Some poems take us places where no words reach, no thought, they take you up to the core itself, life stops for one moment and becomes beautiful, it becomes clear with regret and happiness. Some poems change the day, the night, your life. Some poems make you forget, forget the depression, the hopelessness, you forget your waterproof, the frost comes to you, says, got you, and you’re dead. The one who dies is changed immediately into the past. It doesn’t matter how important a person was, how much kindness and strength of will that person had and how life was inconceivable without him or her: death says, got you, life vanishes in a second and the person is changed into the past. Everything connected to that person becomes a memory you struggle to retain, and it is treachery to forget that.

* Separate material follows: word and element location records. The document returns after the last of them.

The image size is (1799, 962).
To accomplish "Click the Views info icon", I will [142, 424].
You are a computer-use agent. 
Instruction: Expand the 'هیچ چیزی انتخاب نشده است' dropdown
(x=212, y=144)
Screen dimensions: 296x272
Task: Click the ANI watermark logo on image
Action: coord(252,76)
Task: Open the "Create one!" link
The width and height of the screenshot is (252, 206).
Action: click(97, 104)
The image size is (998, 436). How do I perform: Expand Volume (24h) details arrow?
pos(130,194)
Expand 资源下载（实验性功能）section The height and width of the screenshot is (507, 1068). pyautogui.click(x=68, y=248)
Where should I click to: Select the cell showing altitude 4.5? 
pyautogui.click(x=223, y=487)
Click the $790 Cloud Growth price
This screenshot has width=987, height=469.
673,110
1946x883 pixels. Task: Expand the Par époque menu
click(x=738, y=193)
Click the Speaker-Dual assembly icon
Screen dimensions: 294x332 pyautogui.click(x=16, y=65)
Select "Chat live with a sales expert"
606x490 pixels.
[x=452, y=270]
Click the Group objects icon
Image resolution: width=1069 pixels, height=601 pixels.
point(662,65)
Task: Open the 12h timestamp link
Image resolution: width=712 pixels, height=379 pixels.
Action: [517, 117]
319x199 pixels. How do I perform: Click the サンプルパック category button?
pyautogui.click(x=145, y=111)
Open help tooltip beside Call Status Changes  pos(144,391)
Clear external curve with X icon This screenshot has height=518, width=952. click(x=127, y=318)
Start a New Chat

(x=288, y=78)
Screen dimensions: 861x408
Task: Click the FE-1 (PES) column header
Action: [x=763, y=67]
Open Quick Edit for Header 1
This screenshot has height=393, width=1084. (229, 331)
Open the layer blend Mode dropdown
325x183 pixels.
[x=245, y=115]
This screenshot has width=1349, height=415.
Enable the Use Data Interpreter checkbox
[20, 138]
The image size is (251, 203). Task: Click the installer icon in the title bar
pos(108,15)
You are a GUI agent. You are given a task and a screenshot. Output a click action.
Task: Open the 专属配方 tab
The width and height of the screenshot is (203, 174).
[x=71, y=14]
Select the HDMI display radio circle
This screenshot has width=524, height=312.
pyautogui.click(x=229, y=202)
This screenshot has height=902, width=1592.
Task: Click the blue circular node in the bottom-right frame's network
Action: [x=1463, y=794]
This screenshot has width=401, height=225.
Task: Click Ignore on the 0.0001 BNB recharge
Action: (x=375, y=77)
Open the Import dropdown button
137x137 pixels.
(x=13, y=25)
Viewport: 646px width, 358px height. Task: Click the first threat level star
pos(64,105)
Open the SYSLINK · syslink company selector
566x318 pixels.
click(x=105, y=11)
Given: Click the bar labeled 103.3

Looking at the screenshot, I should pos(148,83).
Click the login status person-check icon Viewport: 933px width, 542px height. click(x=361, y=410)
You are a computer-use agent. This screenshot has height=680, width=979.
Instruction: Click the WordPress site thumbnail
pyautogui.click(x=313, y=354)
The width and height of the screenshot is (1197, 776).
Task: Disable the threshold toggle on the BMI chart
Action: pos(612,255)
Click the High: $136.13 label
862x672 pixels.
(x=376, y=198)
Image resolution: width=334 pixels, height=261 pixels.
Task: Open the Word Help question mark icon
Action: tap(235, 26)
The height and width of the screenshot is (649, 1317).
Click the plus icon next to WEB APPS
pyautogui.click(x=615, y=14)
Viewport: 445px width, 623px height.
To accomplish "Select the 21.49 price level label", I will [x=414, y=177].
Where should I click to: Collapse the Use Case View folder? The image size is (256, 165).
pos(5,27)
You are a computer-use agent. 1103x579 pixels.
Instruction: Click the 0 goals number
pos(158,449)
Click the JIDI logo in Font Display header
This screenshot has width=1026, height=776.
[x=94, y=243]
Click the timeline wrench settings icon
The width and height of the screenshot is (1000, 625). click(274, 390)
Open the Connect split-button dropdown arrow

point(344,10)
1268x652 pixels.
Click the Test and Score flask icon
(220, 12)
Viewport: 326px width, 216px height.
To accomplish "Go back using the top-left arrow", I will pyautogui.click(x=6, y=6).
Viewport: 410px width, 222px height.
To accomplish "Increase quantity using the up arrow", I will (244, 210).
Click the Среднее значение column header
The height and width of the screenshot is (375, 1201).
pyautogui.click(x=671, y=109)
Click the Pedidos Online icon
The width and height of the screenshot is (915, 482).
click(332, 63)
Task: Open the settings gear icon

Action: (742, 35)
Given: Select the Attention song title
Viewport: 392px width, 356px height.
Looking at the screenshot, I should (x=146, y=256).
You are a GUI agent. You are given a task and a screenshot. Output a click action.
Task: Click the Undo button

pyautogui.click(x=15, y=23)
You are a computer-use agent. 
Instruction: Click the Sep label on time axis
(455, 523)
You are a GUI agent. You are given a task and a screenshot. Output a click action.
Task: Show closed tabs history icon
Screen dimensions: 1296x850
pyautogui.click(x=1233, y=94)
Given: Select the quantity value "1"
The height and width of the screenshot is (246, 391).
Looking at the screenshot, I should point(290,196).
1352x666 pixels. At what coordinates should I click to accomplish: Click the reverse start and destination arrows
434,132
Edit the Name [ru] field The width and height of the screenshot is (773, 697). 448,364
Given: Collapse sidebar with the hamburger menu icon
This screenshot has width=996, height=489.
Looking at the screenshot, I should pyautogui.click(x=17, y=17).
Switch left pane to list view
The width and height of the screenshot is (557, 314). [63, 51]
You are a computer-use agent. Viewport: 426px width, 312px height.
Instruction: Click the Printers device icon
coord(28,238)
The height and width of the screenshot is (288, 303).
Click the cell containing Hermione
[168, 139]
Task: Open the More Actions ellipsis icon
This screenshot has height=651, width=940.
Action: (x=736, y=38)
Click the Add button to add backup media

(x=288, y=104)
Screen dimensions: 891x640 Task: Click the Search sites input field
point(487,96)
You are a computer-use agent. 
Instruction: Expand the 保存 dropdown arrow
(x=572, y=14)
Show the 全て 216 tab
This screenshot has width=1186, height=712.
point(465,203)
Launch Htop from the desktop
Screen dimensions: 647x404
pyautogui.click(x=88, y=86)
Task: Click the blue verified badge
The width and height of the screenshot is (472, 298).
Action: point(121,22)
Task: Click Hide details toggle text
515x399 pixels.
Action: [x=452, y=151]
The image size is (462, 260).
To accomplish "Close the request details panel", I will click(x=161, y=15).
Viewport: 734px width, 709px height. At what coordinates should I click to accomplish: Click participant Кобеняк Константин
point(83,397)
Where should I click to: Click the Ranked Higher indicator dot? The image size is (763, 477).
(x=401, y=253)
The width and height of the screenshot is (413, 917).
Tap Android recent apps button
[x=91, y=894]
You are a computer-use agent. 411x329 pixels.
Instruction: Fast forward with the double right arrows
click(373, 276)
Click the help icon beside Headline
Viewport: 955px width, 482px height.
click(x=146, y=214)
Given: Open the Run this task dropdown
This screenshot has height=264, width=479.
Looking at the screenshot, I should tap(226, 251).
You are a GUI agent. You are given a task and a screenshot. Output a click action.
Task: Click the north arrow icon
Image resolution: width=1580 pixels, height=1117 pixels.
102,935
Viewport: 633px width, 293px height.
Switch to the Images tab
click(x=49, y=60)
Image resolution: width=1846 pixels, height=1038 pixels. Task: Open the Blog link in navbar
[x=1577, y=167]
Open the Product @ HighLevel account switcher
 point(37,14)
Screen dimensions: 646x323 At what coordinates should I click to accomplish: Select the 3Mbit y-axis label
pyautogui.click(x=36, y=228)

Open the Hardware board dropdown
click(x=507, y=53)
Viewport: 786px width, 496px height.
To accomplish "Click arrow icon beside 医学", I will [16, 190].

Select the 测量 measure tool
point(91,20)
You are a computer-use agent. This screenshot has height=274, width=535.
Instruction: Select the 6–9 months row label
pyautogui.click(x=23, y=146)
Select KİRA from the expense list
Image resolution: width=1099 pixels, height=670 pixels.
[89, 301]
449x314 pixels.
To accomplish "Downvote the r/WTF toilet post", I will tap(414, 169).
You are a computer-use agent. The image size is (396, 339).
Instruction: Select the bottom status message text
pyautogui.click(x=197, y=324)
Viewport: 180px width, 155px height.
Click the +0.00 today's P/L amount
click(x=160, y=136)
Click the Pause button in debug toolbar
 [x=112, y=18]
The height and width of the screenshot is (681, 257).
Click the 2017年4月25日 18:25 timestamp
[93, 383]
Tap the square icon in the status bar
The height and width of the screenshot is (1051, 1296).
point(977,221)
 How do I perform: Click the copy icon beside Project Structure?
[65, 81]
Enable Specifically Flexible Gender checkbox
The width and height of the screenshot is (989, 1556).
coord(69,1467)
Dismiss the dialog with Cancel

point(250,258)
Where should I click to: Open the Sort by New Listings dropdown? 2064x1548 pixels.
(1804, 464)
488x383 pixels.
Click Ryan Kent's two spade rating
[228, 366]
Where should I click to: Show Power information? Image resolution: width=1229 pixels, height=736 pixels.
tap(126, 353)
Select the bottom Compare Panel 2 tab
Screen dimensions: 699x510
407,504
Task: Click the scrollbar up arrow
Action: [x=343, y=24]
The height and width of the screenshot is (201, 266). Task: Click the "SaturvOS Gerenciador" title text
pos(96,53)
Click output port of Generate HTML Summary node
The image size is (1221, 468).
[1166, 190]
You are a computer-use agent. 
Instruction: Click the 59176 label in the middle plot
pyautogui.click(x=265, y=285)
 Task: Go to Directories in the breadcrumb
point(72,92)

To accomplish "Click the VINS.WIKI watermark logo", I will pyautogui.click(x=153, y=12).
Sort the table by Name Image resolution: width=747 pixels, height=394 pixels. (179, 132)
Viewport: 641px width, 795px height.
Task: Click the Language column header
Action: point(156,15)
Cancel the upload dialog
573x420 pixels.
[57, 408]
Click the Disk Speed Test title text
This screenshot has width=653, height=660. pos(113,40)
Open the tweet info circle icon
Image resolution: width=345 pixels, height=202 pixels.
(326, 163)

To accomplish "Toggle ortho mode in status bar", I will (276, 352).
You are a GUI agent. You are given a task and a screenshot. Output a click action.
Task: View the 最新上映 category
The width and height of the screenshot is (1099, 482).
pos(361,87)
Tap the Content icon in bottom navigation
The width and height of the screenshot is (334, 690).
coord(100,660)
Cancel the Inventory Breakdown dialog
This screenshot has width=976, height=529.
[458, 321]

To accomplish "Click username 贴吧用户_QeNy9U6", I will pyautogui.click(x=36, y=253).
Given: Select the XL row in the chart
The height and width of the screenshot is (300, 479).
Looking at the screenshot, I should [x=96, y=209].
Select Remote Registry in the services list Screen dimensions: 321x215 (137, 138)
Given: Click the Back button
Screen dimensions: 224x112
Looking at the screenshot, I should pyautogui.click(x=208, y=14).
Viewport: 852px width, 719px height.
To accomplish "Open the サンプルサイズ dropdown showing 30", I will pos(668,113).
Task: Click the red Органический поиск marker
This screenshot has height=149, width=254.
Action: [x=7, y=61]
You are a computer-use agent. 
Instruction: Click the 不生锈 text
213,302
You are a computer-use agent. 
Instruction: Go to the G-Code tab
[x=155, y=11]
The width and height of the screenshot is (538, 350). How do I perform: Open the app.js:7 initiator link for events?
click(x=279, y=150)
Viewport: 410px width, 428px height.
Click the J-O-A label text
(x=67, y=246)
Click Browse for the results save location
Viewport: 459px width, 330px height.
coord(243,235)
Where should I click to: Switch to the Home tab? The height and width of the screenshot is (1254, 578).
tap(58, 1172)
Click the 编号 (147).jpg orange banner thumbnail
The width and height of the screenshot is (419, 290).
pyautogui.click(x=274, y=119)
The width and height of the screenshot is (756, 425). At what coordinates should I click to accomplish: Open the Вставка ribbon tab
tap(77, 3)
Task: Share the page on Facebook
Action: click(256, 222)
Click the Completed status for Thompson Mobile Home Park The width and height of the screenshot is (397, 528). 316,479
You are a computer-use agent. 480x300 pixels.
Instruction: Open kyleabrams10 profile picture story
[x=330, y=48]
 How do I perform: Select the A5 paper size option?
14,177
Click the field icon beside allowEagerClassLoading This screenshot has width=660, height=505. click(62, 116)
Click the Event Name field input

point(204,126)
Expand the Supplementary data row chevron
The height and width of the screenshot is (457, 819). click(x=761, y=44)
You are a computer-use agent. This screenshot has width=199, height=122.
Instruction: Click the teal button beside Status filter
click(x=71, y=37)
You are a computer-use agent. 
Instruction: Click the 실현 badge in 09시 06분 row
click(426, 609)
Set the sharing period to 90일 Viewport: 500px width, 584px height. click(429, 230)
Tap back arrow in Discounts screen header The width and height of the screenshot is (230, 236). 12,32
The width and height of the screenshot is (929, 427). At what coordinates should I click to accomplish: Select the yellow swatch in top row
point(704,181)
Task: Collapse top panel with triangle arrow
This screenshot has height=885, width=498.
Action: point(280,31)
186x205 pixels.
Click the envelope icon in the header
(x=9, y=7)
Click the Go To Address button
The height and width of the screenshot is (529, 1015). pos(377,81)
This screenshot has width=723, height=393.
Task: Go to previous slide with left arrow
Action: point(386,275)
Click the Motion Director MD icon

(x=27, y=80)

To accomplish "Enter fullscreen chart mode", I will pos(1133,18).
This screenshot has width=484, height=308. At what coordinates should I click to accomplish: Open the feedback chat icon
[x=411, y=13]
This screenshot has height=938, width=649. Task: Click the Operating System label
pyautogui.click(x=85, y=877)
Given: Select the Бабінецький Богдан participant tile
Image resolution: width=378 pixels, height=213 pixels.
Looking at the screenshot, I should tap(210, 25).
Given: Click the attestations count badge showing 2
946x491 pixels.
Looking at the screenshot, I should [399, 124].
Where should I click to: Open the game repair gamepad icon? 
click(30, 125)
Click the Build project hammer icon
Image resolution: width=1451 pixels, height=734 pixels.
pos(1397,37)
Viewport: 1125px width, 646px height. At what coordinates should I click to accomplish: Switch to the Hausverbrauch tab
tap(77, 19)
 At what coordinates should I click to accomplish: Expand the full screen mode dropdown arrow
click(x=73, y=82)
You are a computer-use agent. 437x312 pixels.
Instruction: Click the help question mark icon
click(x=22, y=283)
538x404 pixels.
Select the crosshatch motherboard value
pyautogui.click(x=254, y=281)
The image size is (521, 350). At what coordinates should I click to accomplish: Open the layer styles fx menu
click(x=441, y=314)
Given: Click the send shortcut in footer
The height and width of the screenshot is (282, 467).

The journey is difficult and dangerous, and the boy does not know what he will do once his mission is complete, but suicide is an option he contemplates. However, once he is back in the Village, he soon finds himself welcomed into what becomes an ad hoc, somewhat eccentric, family of sorts.

What makes this novel succeed so well, and makes it such an entertaining and invigorating experience tp read, lies in the musicality of the language and the strength of the characterization. On one level, there is the fundamental battle between man and nature—the former so small against the enormity and unpredictability of weather, water, and terrain— unfolding in seemingly endless sentences and long breathless paragraphs, followed by short sharp statements that stand alone. The epic sweep of these passages is reinforced by the otherworldy quality of the narrative voice. On the other level, away from immediate environmental threats, individual human interactions have a different tenor. Focus falls on certain striking features—perhaps body size, eyes, or hair—that set one person apart from another, the kind of cues people use to try to assess others. Dialogue is woven into the text without demarcation, much social motivation remains in the shadows, and distrust can be easily kindled. Life is tough in this remote part of Iceland, and so are the people who live here.

This release of Heaven and Hell has been a long time coming. First published in Icelandic in 2007, Philip Roughton’s English translation appeared in the UK in 2010 (MacLehose Press). Now, in 2025, Biblioasis has released the first two parts of The Trilogy of the Boy for North American readers—The Sorrows of Angels just came out—with the final part due next year. And although the books can be read independently, it doesn’t hurt to start right here with part one of this memorable epic tale in which epic poetry is a driving force, leading to death and reaffirming life.

Heaven and Hell by Jón Kalman Stefánsson is translated from the Icelandic by Philip Roughton and published by Biblioasis.